Cuentan que alguien cercano a él, quizá un subalterno, le recomendó estoquear por el pitón izquierdo. Entró por el derecho, a volapié. Lo prendió, lo alzó y le destrozó la femoral y varias venas. En la enfermería de la plaza, le pararon la hemorragia. Según algunos, hubo otro factor: Una transfusión de plasma sanguíneo de los sobrantes de la guerra civil en mal estado. No se sabe a ciencia cierta ni se sabrá jamás. Lo verdadero es que Manolete entró a matar por el pitón equivocado. 

Él implantó el estilo de quedarse quieto, como efigie de siglos, al pase del toro. Inmóvil, a centímetros de la bestia, sintiendo el aire, mirando los ojos del animal, y ligando pase tras pase hasta dominarlo. Nadie como él lo hizo antes, mezcla indisoluble de valor y estética, lo mismo con el capote que con la muleta.

Noticia mundial, cimbró a toda España. Moría el matador y nacía, para siempre, una leyenda sin igual en la tauromaquia. Casi tres cuartos de siglo después, perdura.

Si a veces el torero se equivoca, ocasiones hay en que también el toro. Nacido en una familia pobre, de padre novillero administrador de un rastro, Francisco Rivera Pérez Paquirri, pasaría al Olimpo de los inolvidables por la mixtura, como Manolete, de valor y plasticidad de su lidia. Y por la terrible cornada -“destructora tremenda”, la calificaría el doctor Ramón Vilas- de Avispado, de la divisa de Sayalero y Brandés. Venas iliaca y safena y la arteria femoral dañadas. Instante fatal, el derrote del burel desdeña el capote y vira al cuerpo de Paquirri. ¿Por qué? Nadie lo podría explicar. 

Mala enfermería en la plaza y tardanza en el traslado a un buen hospital, murió cuando lo llevaban en una ambulancia rudimentaria por una carretera en mal estado entonces.

Esa tarde, casi noche, Paquirri lidiaba en la plaza de Pozoblanco, en Córdoba. Según su amigo, el doctor Ramón Vilas, cirujano jefe de la plaza de La Maestranza, de Sevilla, en esas condiciones clínicas poco se podía hacer. Paquirri conocía mucho de medicina taurina, porque con frecuencia preguntaba a Vilas. Por eso le dijo al médico del ruedo de Pozoblanco, Eliseo Morán, la tarde del 26 de septiembre de 1984: “Doctor, yo quiero hablar con usted o no me voy a quedar tranquilo. La cornada es fuerte. Tiene al menos dos trayectorias, una para acá y otra para allá. Abra todo lo que tenga que abrir, lo demás está en sus manos. Y tranquilo, doctor”.

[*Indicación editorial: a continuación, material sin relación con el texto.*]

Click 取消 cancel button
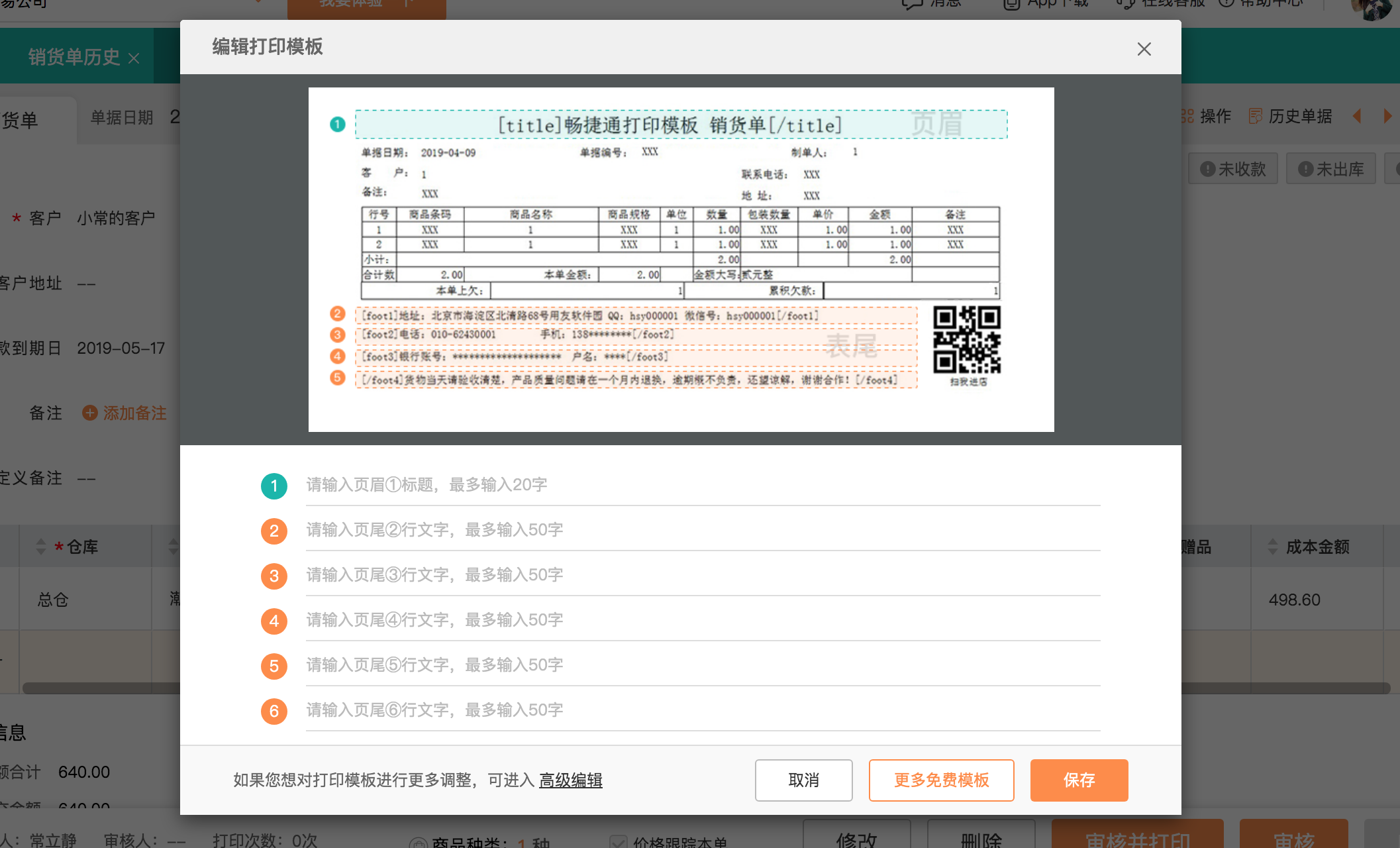[804, 779]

Vilas se lo dijo a Jesús Quintero, de Canal Sur, de Andalucía: La cornada no duele al momento. Se siente como una quemada. Pero puede ser de una “destrucción tremenda”. El torero siente la entrada del pitón y sabe a dónde ha llegado. Quintero le pregunta al médico que ha atendido a unos mil toreros por cornadas -sólo dos fallecidos- si los diestros están hechos “de otra pasta”. Son iguales, responde Vilas, los mismos músculos, los mismos huesos. Lo diferente es el sentimiento, “totalmente diferente”, que debe tenerse para plantarse ante una bestia de 500 kilos, que intentará prender al torero. 

Sin ese sentimiento, nadie puede lidiar un burel. Es verdad. El Juli lo ha dicho como fluyendo: Más allá del dinero y la fama, toreando digo lo que soy, lo que siento. Y Alejandro Talavante: Merece la pena (jugarse la vida frente al toro) “sólo por ser feliz” y “la mejor forma de entregarte (en la lidia) es ignorando tu conservación”. O “más que vivir para esto, vivir para ti”, “ser egoísta y disfrutarte tú”.

Quien no entienda ese sentimiento esencial de un torero [“por eso Manolete es tan grande”, dice Talavante], jamás se plantaría ante un astado capaz de matar al mejor de los diestros.

Aun así, un torero ama la vida: “No te diré que me gustaría morir por la faena soñada, pero cuando la rozas, te quieres morir” y sales por la puerta grande, responde Talavante a Quintero.